INPUT FOR THIS TASK.

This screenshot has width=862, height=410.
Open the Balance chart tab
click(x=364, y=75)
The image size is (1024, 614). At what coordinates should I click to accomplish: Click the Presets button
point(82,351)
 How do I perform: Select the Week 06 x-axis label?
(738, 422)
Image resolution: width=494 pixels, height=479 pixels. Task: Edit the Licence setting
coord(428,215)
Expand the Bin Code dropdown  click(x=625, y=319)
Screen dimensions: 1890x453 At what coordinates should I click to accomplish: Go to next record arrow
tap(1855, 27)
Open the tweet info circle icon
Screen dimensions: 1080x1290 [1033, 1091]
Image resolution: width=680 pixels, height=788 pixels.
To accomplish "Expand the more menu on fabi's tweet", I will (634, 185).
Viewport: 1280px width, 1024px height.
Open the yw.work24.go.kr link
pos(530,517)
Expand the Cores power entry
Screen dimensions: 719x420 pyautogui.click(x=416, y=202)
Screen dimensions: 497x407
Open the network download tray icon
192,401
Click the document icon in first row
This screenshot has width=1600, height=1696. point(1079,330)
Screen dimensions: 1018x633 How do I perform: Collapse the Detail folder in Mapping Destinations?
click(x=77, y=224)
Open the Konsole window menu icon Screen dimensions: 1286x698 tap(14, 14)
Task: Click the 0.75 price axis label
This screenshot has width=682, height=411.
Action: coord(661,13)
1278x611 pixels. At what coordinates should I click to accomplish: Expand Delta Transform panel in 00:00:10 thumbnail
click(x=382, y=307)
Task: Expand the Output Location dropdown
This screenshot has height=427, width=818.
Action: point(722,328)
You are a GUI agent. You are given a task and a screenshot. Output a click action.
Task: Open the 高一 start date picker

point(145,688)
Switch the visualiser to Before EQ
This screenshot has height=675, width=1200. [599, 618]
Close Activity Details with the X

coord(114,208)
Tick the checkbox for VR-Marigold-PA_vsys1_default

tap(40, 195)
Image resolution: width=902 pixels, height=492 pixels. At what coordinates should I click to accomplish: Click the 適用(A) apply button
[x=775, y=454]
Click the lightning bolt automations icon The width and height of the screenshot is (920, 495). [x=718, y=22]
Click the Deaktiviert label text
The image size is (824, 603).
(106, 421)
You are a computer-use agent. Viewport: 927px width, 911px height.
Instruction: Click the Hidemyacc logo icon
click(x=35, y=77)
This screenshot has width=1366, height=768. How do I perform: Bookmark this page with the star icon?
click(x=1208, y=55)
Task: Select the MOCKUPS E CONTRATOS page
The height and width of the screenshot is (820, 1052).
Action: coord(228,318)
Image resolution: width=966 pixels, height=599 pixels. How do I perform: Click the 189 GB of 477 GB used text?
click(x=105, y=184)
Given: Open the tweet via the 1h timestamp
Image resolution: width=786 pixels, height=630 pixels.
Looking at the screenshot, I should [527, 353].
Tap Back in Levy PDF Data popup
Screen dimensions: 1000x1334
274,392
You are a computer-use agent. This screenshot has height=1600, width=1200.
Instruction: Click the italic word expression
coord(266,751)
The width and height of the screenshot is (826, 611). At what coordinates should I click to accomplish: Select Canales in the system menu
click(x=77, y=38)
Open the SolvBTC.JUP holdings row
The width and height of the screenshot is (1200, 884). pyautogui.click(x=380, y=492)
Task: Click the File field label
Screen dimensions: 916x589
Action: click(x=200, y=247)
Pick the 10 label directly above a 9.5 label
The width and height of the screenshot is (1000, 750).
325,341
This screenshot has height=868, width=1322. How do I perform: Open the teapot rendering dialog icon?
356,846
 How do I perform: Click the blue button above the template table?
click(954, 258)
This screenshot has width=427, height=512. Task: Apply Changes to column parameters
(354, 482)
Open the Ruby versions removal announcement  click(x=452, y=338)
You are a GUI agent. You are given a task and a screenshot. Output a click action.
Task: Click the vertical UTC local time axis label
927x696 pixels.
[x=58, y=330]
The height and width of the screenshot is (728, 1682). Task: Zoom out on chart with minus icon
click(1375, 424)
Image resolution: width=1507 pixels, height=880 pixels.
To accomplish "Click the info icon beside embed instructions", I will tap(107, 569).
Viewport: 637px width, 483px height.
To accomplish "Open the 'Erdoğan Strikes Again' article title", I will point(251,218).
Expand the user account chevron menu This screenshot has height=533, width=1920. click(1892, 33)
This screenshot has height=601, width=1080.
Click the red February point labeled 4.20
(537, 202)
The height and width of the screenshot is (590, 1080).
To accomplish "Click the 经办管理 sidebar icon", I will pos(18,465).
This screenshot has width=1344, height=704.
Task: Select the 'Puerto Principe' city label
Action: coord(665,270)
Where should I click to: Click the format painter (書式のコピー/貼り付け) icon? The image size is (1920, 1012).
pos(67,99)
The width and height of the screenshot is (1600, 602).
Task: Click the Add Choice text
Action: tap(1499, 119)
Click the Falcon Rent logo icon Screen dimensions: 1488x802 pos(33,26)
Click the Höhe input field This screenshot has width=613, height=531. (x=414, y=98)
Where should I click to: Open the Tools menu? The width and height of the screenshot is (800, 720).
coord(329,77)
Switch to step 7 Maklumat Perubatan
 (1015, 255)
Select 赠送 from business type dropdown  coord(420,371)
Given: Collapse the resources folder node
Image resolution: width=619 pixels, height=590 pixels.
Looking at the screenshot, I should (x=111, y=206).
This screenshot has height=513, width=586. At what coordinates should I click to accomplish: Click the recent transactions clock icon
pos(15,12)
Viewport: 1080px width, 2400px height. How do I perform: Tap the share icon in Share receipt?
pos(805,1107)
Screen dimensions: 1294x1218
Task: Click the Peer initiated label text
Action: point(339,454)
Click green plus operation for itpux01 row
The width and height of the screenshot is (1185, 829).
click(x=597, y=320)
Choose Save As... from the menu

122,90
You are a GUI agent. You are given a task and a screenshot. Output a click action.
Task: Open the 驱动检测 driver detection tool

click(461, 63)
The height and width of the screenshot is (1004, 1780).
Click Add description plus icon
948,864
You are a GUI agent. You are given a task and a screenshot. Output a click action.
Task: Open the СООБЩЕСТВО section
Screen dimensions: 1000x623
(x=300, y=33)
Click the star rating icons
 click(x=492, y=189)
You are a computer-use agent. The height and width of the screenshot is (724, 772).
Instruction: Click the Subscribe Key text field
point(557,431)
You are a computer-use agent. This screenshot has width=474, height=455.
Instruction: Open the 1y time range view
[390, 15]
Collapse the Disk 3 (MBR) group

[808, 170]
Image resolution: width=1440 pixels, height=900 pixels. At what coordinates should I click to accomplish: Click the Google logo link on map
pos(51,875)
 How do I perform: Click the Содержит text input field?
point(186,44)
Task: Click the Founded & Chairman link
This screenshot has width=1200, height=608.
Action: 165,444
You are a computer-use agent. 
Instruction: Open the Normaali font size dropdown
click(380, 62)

WHAT IS EXPECTED.
Using the data above, return each line exactly as written.

SOLUTION TO THIS TASK.
This screenshot has width=862, height=410.
Open the Balance chart tab
click(x=364, y=75)
The image size is (1024, 614). At what coordinates should I click to accomplish: Click the Presets button
point(82,351)
 How do I perform: Select the Week 06 x-axis label?
(738, 422)
Image resolution: width=494 pixels, height=479 pixels. Task: Edit the Licence setting
coord(428,215)
Expand the Bin Code dropdown  click(x=625, y=319)
Screen dimensions: 1890x453 At what coordinates should I click to accomplish: Go to next record arrow
tap(1855, 27)
Open the tweet info circle icon
Screen dimensions: 1080x1290 [1033, 1091]
Image resolution: width=680 pixels, height=788 pixels.
To accomplish "Expand the more menu on fabi's tweet", I will (634, 185).
Viewport: 1280px width, 1024px height.
Open the yw.work24.go.kr link
pos(530,517)
Expand the Cores power entry
Screen dimensions: 719x420 pyautogui.click(x=416, y=202)
Screen dimensions: 497x407
Open the network download tray icon
192,401
Click the document icon in first row
This screenshot has width=1600, height=1696. point(1079,330)
Screen dimensions: 1018x633 How do I perform: Collapse the Detail folder in Mapping Destinations?
click(x=77, y=224)
Open the Konsole window menu icon Screen dimensions: 1286x698 tap(14, 14)
Task: Click the 0.75 price axis label
This screenshot has width=682, height=411.
Action: coord(661,13)
1278x611 pixels. At what coordinates should I click to accomplish: Expand Delta Transform panel in 00:00:10 thumbnail
click(x=382, y=307)
Task: Expand the Output Location dropdown
This screenshot has height=427, width=818.
Action: point(722,328)
You are a GUI agent. You are given a task and a screenshot. Output a click action.
Task: Open the 高一 start date picker

point(145,688)
Switch the visualiser to Before EQ
This screenshot has height=675, width=1200. [599, 618]
Close Activity Details with the X

coord(114,208)
Tick the checkbox for VR-Marigold-PA_vsys1_default

tap(40, 195)
Image resolution: width=902 pixels, height=492 pixels. At what coordinates should I click to accomplish: Click the 適用(A) apply button
[x=775, y=454]
Click the lightning bolt automations icon The width and height of the screenshot is (920, 495). [x=718, y=22]
Click the Deaktiviert label text
The image size is (824, 603).
(106, 421)
You are a computer-use agent. Viewport: 927px width, 911px height.
Instruction: Click the Hidemyacc logo icon
click(x=35, y=77)
This screenshot has width=1366, height=768. How do I perform: Bookmark this page with the star icon?
click(x=1208, y=55)
Task: Select the MOCKUPS E CONTRATOS page
The height and width of the screenshot is (820, 1052).
Action: coord(228,318)
Image resolution: width=966 pixels, height=599 pixels. How do I perform: Click the 189 GB of 477 GB used text?
click(x=105, y=184)
Given: Open the tweet via the 1h timestamp
Image resolution: width=786 pixels, height=630 pixels.
Looking at the screenshot, I should [527, 353].
Tap Back in Levy PDF Data popup
Screen dimensions: 1000x1334
274,392
You are a computer-use agent. This screenshot has height=1600, width=1200.
Instruction: Click the italic word expression
coord(266,751)
The width and height of the screenshot is (826, 611). At what coordinates should I click to accomplish: Select Canales in the system menu
click(x=77, y=38)
Open the SolvBTC.JUP holdings row
The width and height of the screenshot is (1200, 884). pyautogui.click(x=380, y=492)
Task: Click the File field label
Screen dimensions: 916x589
Action: click(x=200, y=247)
Pick the 10 label directly above a 9.5 label
The width and height of the screenshot is (1000, 750).
325,341
This screenshot has height=868, width=1322. How do I perform: Open the teapot rendering dialog icon?
356,846
 How do I perform: Click the blue button above the template table?
click(954, 258)
This screenshot has width=427, height=512. Task: Apply Changes to column parameters
(354, 482)
Open the Ruby versions removal announcement  click(x=452, y=338)
You are a GUI agent. You are given a task and a screenshot. Output a click action.
Task: Click the vertical UTC local time axis label
927x696 pixels.
[x=58, y=330]
The height and width of the screenshot is (728, 1682). Task: Zoom out on chart with minus icon
click(1375, 424)
Image resolution: width=1507 pixels, height=880 pixels.
To accomplish "Click the info icon beside embed instructions", I will tap(107, 569).
Viewport: 637px width, 483px height.
To accomplish "Open the 'Erdoğan Strikes Again' article title", I will point(251,218).
Expand the user account chevron menu This screenshot has height=533, width=1920. click(1892, 33)
This screenshot has height=601, width=1080.
Click the red February point labeled 4.20
(537, 202)
The height and width of the screenshot is (590, 1080).
To accomplish "Click the 经办管理 sidebar icon", I will pos(18,465).
This screenshot has width=1344, height=704.
Task: Select the 'Puerto Principe' city label
Action: coord(665,270)
Where should I click to: Click the format painter (書式のコピー/貼り付け) icon? The image size is (1920, 1012).
pos(67,99)
The width and height of the screenshot is (1600, 602).
Task: Click the Add Choice text
Action: tap(1499, 119)
Click the Falcon Rent logo icon Screen dimensions: 1488x802 pos(33,26)
Click the Höhe input field This screenshot has width=613, height=531. (x=414, y=98)
Where should I click to: Open the Tools menu? The width and height of the screenshot is (800, 720).
coord(329,77)
Switch to step 7 Maklumat Perubatan
 (1015, 255)
Select 赠送 from business type dropdown  coord(420,371)
Given: Collapse the resources folder node
Image resolution: width=619 pixels, height=590 pixels.
Looking at the screenshot, I should (x=111, y=206).
This screenshot has height=513, width=586. At what coordinates should I click to accomplish: Click the recent transactions clock icon
pos(15,12)
Viewport: 1080px width, 2400px height. How do I perform: Tap the share icon in Share receipt?
pos(805,1107)
Screen dimensions: 1294x1218
Task: Click the Peer initiated label text
Action: point(339,454)
Click green plus operation for itpux01 row
The width and height of the screenshot is (1185, 829).
click(x=597, y=320)
Choose Save As... from the menu

122,90
You are a GUI agent. You are given a task and a screenshot. Output a click action.
Task: Open the 驱动检测 driver detection tool

click(461, 63)
The height and width of the screenshot is (1004, 1780).
Click Add description plus icon
948,864
You are a GUI agent. You are given a task and a screenshot. Output a click action.
Task: Open the СООБЩЕСТВО section
Screen dimensions: 1000x623
(x=300, y=33)
Click the star rating icons
 click(x=492, y=189)
You are a computer-use agent. The height and width of the screenshot is (724, 772).
Instruction: Click the Subscribe Key text field
point(557,431)
You are a computer-use agent. This screenshot has width=474, height=455.
Instruction: Open the 1y time range view
[390, 15]
Collapse the Disk 3 (MBR) group

[808, 170]
Image resolution: width=1440 pixels, height=900 pixels. At what coordinates should I click to accomplish: Click the Google logo link on map
pos(51,875)
 How do I perform: Click the Содержит text input field?
point(186,44)
Task: Click the Founded & Chairman link
This screenshot has width=1200, height=608.
Action: 165,444
You are a computer-use agent. 
Instruction: Open the Normaali font size dropdown
click(380, 62)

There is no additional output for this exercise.